While the invisible wounds of war often go unseen, the staggering reality is that up to 23% of soldiers who experience combat will grapple with PTSD, a profound psychological injury that echoes long after they leave the battlefield.
Key Takeaways
Key Insights
Essential data points from our research
11-20% of U.S. military veterans who served in Operations Enduring Freedom, Iraqi Freedom, or New Dawn have experienced PTSD at some point in their lives
Among U.S. Army veterans who served in Iraq or Afghanistan, 11.2% developed PTSD within 3 years of deployment, according to a 2020 study in JAMA Psychiatry
National Guard and Reserve members have a 1.8 times higher risk of PTSD than active-duty troops, with 10.5% experiencing it after deployment (Department of Defense, 2021)
Only 39% of U.S. veterans with PTSD seek mental health treatment within a year of symptom onset (VA, 2022)
23% of soldiers with chronic PTSD are never diagnosed, according to a 2021 RAND study
45% of male veterans with PTSD and 30% of female veterans go undiagnosed (DoD, 2022)
85% of soldiers with PTSD also experience major depressive disorder (MDD) (VA, 2022)
49% of soldiers with PTSD have a substance use disorder (SUD), most commonly alcohol (DoD, 2021)

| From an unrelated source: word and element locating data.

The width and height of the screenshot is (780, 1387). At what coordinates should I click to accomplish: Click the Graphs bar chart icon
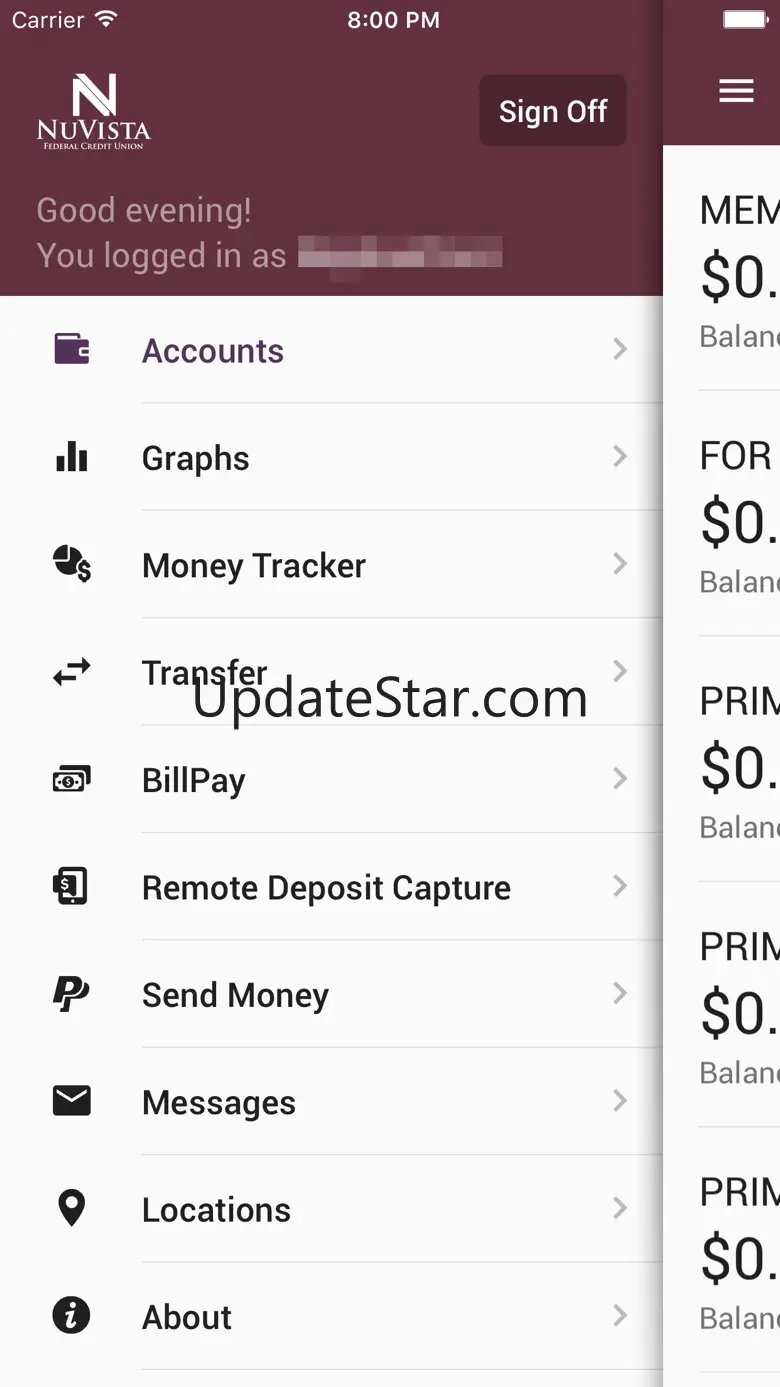point(72,457)
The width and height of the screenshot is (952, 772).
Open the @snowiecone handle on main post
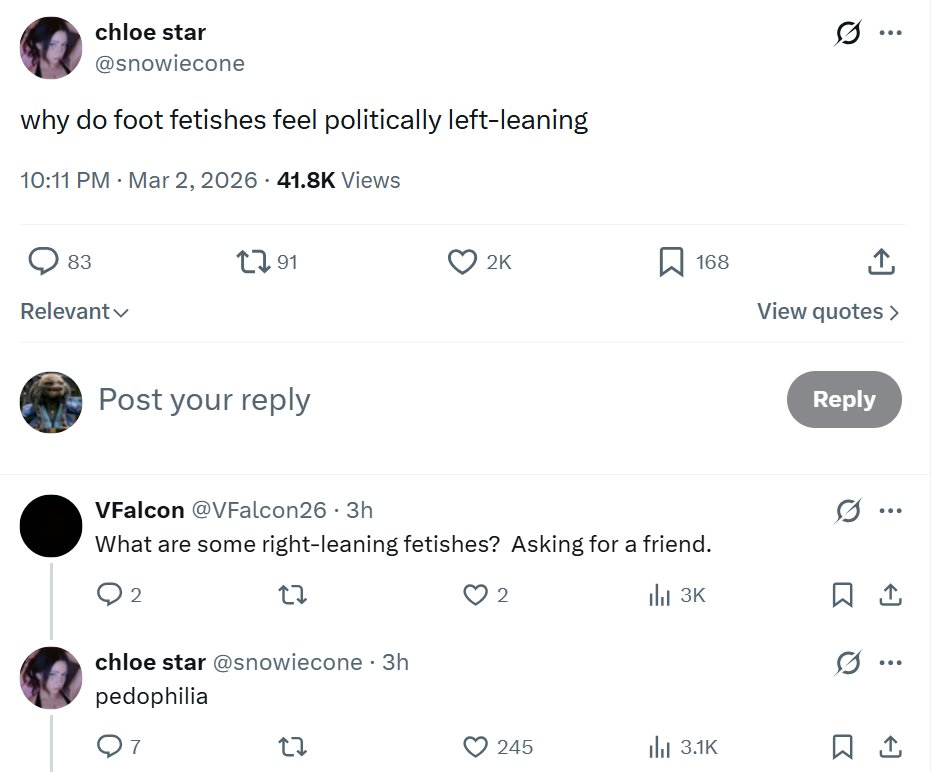(170, 64)
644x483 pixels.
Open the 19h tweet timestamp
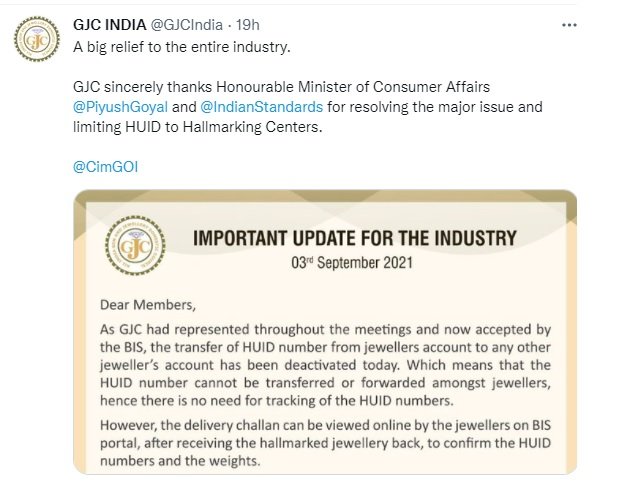click(248, 25)
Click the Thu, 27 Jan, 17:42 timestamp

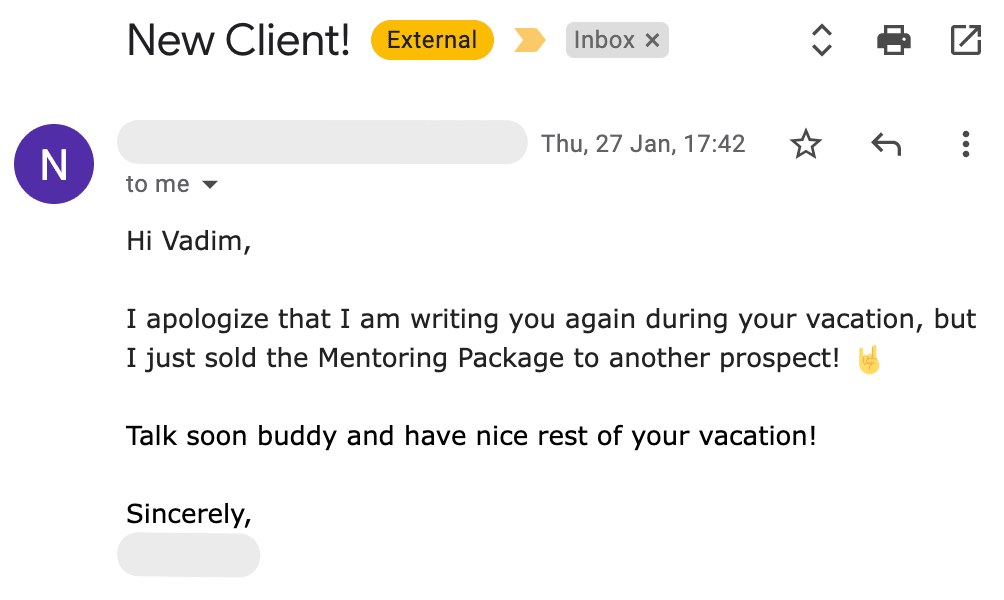(x=643, y=144)
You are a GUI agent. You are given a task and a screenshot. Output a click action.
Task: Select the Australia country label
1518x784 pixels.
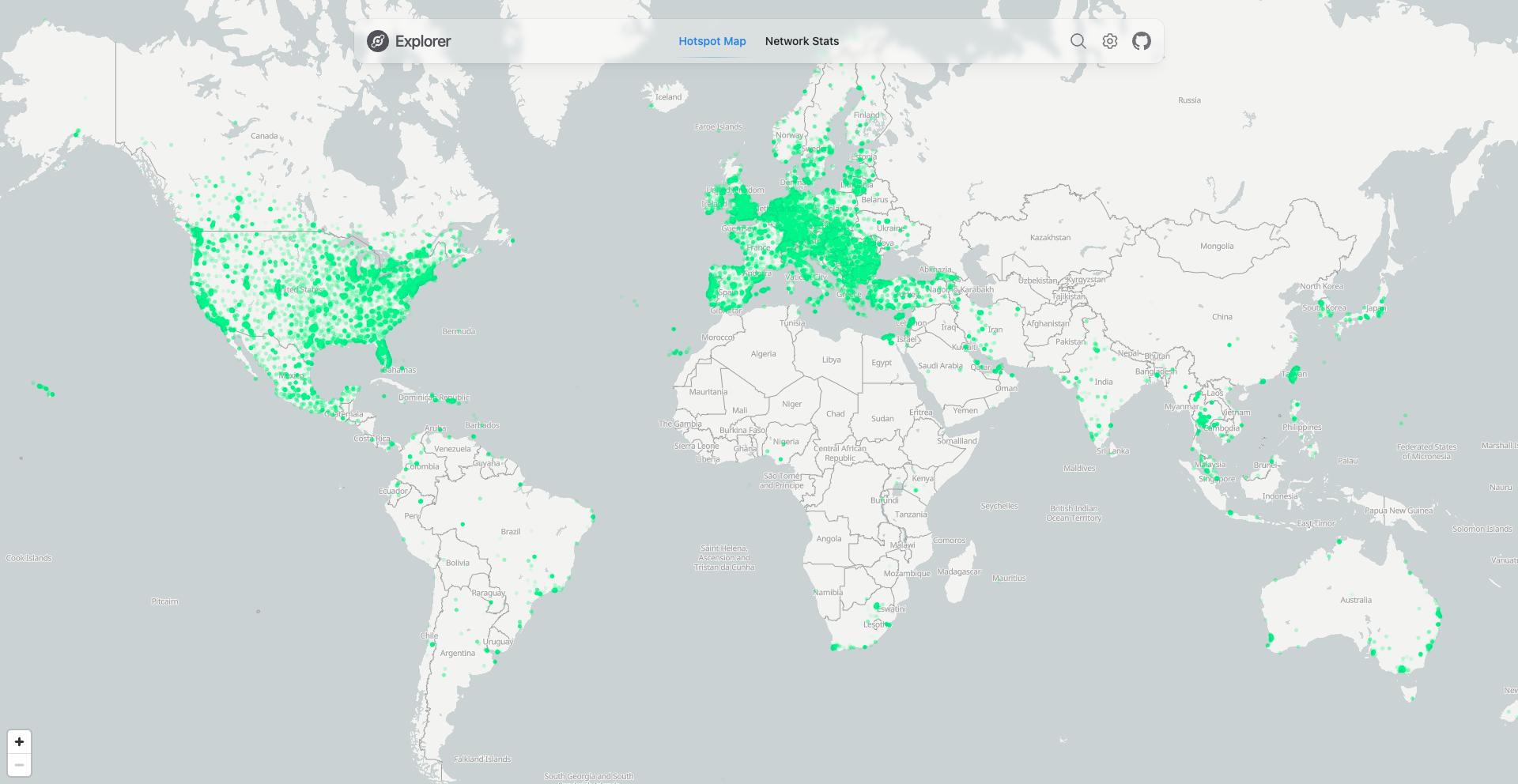1356,600
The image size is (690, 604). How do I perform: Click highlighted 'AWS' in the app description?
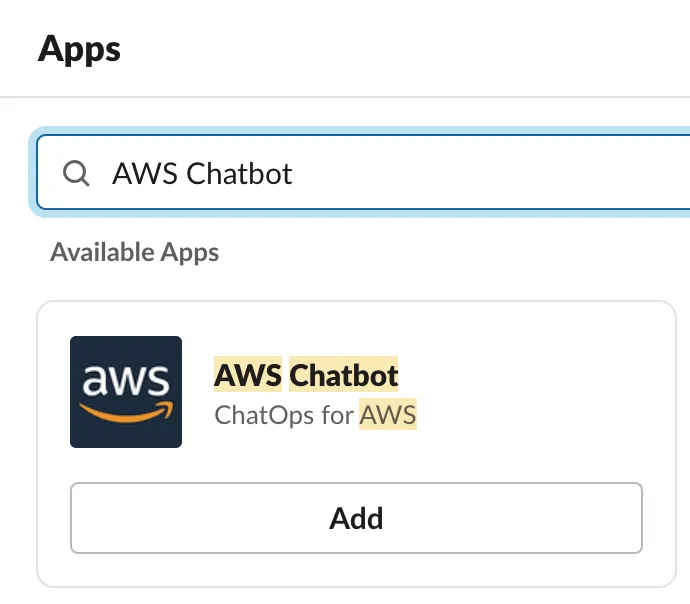click(389, 414)
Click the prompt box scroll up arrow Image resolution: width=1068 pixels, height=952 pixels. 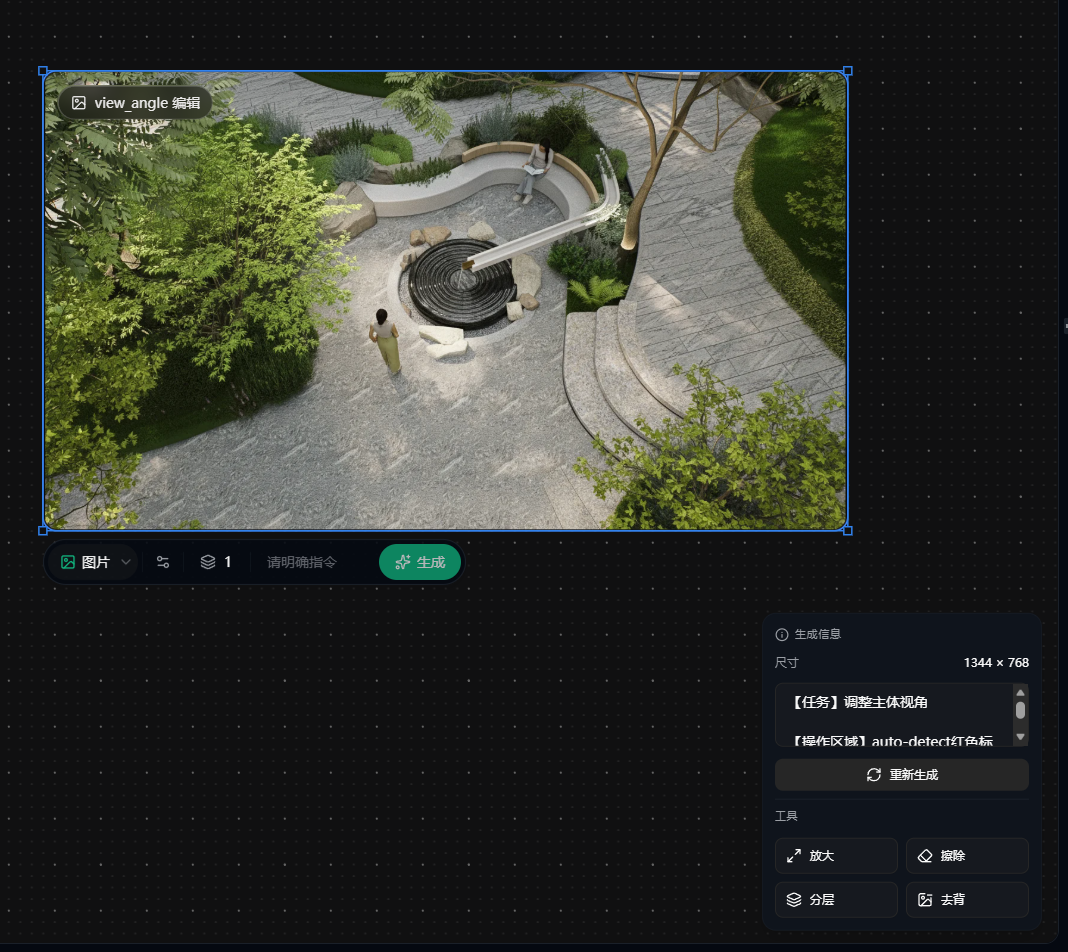point(1020,692)
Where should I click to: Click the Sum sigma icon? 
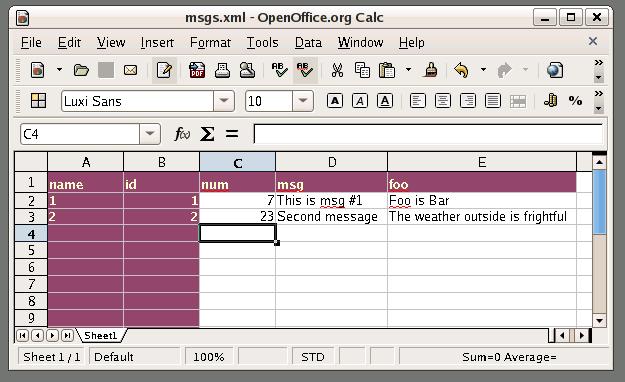point(207,134)
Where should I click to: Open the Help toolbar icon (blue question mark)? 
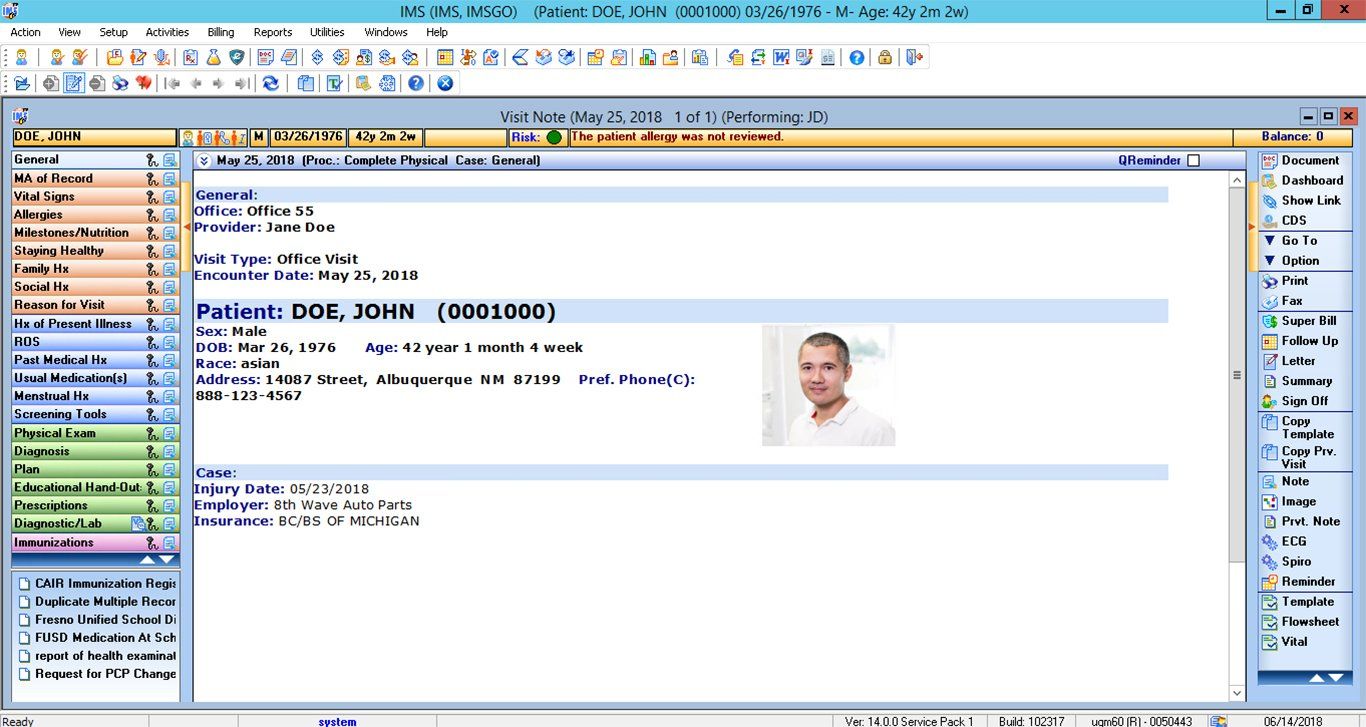(x=856, y=57)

37% of soldiers with PTSD develop a traumatic brain injury (TBI) before or during deployment (JAMA Psychiatry, 2020)
Veterans with PTSD are 2.3 times more likely to be unemployed than those without (VA, 2022)
42% of soldiers with PTSD have poor physical health-related quality of life (HRQOL) scores (DoD, 2021)
55% of soldiers with PTSD experience relationship breakdowns (e.g., divorce, separation) (JAMA Psychiatry, 2020)
65-70% of soldiers treated with cognitive-behavioral therapy (CBT) experience a 50% or greater reduction in PTSD symptoms (VA, 2022)
58% of soldiers with PTSD prescribed selective serotonin reuptake inhibitors (SSRIs) report significant symptom improvement (DoD, 2021)
Prolonged exposure therapy (PE) reduces PTSD symptoms by 60% in 75% of patients (JAMA Psychiatry, 2020)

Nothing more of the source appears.